Bethlehem Lutheran Church, Lebanon, OR

Advent 3 Midweek – December 20, 2017

Text: Isaiah 40:1-8

 

Who doesn’t like to feel comfortable?  It sure is nice to not be annoyed, or hungry, or sleepy.  Your favorite chair, your favorite room in the house, your favorite food and the people around you.
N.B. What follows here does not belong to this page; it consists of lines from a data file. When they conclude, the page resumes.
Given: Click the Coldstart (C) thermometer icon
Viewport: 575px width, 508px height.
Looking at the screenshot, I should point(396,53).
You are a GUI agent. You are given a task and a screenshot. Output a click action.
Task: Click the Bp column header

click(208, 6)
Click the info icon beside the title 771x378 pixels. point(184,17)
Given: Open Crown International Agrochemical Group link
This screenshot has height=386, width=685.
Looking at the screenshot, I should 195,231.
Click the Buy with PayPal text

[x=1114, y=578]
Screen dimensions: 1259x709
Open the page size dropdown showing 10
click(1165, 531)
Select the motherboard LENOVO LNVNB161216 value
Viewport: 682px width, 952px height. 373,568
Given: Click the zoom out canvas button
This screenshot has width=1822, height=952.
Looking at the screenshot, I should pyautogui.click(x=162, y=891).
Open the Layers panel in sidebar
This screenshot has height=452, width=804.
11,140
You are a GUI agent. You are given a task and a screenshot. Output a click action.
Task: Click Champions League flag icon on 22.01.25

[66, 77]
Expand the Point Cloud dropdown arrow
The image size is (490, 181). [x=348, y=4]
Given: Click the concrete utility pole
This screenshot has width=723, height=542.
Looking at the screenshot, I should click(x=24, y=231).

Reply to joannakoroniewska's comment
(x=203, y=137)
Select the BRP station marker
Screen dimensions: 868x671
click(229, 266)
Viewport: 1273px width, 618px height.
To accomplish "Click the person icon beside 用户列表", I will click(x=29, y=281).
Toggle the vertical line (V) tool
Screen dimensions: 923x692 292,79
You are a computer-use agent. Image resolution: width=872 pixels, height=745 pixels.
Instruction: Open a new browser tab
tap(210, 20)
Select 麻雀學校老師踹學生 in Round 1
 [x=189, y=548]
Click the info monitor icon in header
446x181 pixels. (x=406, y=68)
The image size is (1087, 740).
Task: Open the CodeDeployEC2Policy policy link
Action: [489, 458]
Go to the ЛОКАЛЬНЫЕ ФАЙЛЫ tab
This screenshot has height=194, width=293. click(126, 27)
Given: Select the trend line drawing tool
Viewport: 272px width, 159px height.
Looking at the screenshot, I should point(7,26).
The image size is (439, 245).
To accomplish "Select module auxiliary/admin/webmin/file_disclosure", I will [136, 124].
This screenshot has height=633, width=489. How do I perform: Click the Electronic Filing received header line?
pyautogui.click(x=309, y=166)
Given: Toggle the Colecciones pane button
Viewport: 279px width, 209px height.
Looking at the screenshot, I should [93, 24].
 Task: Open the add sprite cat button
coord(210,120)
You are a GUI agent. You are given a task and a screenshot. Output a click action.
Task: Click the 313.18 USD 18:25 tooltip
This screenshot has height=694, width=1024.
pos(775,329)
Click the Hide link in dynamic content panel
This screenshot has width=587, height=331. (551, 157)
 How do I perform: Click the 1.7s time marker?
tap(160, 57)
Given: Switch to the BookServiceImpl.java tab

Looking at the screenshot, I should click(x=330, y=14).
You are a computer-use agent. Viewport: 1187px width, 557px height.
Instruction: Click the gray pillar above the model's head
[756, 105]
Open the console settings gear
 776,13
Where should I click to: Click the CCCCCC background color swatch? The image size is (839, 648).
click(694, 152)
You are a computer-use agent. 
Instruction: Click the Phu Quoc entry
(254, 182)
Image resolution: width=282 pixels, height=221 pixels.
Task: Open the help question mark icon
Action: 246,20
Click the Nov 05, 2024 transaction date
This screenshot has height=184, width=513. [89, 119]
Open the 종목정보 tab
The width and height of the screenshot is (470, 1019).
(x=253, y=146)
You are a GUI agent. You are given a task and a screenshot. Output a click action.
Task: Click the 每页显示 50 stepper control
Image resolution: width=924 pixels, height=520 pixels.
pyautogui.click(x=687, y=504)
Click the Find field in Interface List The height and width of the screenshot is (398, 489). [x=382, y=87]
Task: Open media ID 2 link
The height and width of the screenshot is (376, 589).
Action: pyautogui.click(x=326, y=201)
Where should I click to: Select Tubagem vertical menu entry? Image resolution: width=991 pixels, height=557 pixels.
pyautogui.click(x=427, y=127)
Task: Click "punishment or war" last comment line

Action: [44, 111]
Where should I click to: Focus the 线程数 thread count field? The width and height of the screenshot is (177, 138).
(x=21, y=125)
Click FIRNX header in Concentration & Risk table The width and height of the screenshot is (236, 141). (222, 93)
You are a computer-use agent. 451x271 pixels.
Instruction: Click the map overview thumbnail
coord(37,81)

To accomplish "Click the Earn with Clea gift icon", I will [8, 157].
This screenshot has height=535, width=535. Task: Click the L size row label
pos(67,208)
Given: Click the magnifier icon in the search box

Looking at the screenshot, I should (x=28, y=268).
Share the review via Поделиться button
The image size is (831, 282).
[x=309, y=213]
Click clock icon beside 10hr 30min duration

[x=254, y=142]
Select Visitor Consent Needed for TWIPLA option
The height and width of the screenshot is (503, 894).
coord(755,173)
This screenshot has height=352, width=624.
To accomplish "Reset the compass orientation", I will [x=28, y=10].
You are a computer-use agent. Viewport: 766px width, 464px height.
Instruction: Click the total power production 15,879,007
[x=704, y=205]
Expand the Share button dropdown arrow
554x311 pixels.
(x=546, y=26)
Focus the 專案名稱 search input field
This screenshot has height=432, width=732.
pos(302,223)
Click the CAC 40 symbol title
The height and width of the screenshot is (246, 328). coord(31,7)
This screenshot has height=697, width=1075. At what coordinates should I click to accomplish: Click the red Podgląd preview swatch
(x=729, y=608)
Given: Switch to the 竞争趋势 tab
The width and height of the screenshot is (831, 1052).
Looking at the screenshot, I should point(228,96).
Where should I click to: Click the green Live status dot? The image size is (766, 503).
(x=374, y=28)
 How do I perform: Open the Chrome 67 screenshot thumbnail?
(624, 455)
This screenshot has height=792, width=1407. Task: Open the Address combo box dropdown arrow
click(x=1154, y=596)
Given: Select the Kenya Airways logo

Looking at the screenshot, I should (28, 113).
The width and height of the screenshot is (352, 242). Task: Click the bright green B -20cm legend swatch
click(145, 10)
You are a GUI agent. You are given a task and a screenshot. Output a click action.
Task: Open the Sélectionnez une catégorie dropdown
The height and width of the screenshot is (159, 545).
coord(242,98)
That’s what we’re all hoping Christmas will be like—even though for some of us we know that’s not going to be the case.

 

Often times, we believe that God promises like will be comfortable.  When things are good, we bless the Lord because He is good.  But when suffering is appointed for us—especially when health and finance problems pile up—we start question God’s motives.  “Can’t I just get a break?” we complain.

 

Perhaps the answer from God is “No, you can’t yet.  I still have more to teach you.  Take up your cross daily and follow Jesus.”[1]  That’s because God doesn’t promise that we will be comfortable in this life, but that we will be comforted.  But in order to know that comfort, we must also know hard service.

 

1Comfort, comfort my people, says your God. 2Speak tenderly to Jerusalem, and cry to her that her warfare is ended, that her iniquity is pardoned, that she has received from the Lord’s hand double for all her sins.” (Isaiah 40:1–2)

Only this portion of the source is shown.